Writing Programs Worldwide

2012-07-30
Writing Programs Worldwide
Title Writing Programs Worldwide PDF eBook
Author Chris Thaiss
Publisher Parlor Press LLC
Pages 540
Release 2012-07-30
Genre Language Arts & Disciplines
ISBN 160235345X

WRITING PROGRAMS WORLDWIDE offers an important global perspective to the growing research literature in the shaping of writing programs. The authors of its program profiles show how innovators at a diverse range of universities on six continents have dealt creatively over many years with day-to-day and long-range issues affecting how students across disciplines and languages grow as communicators and learners.


Writing and Learning in Cross-national Perspective

2017-10-03
Writing and Learning in Cross-national Perspective
Title Writing and Learning in Cross-national Perspective PDF eBook
Author David Foster
Publisher Routledge
Pages 267
Release 2017-10-03
Genre Language Arts & Disciplines
ISBN 1351225685

Despite the increasingly global implications of conversations about writing and learning, U.S. composition studies has devoted little attention to cross-national perspectives on student writing and its roles in wider cultural contexts.
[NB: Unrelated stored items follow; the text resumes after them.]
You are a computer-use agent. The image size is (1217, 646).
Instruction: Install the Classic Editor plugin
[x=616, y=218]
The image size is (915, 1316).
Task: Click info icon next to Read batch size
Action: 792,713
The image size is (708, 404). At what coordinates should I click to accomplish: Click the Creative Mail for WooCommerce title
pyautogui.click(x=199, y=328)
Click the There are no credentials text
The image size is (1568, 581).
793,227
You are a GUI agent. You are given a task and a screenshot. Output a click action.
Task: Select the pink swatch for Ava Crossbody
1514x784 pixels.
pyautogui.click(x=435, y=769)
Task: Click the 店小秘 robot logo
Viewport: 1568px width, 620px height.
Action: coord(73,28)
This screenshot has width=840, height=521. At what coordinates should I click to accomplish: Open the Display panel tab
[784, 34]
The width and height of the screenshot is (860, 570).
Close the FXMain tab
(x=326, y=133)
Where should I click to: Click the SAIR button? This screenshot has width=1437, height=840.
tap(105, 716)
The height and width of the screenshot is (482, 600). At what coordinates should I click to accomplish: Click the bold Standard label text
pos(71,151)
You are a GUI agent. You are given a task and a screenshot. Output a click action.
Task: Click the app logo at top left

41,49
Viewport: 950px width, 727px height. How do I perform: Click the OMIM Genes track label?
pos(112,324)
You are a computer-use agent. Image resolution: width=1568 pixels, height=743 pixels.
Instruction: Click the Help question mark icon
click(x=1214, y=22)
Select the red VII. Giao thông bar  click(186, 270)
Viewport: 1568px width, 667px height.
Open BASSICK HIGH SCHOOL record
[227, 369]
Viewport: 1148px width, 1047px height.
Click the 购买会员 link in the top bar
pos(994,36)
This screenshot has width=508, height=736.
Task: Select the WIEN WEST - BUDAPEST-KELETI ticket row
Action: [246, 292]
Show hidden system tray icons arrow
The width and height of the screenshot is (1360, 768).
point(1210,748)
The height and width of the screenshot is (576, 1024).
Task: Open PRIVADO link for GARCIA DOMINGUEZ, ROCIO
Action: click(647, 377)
Caught up in our own concerns about how U.S. students make the transition as writers from secondary school to postsecondary education, we often overlook the fact that students around the world are undergoing the same evolution. How do the students in China, England, France, Germany, Kenya, or South Africa--the educational systems represented in this collection--write their way into the communities of their chosen disciplines? How, for instance, do students whose mother tongue is not the language of instruction cope with the demands of academic and discipline-specific writing? And in what ways is U.S. students' development as academic writers similar to or different from that of students in other countries? With this collection, editors David Foster and David R. Russell broaden the discussion about the role of writing in various educational systems and cultures. Students' development as academic writers raises issues of student authorship and agency, as well as larger issues of educational access, institutional power relations, system goals, and students' roles in society. The contributors to this collection discuss selected writing purposes and forms characteristic of a specific national education system, describe students' agency as writers, and identify contextual factors--social, economic, linguistic, cultural--that shape institutional responses to writing development. In discussions that bookend these studies of different educational structures, the editors compare U.S. postsecondary writing practices and pedagogies with those in other national systems, and suggest new perspectives for cross-national study of learning/writing issues important to all educational systems. Given the worldwide increase in students entering higher education and the endless need for effective writing across disciplines and nations, the insights offered here and the call for further studies are especially welcome and timely.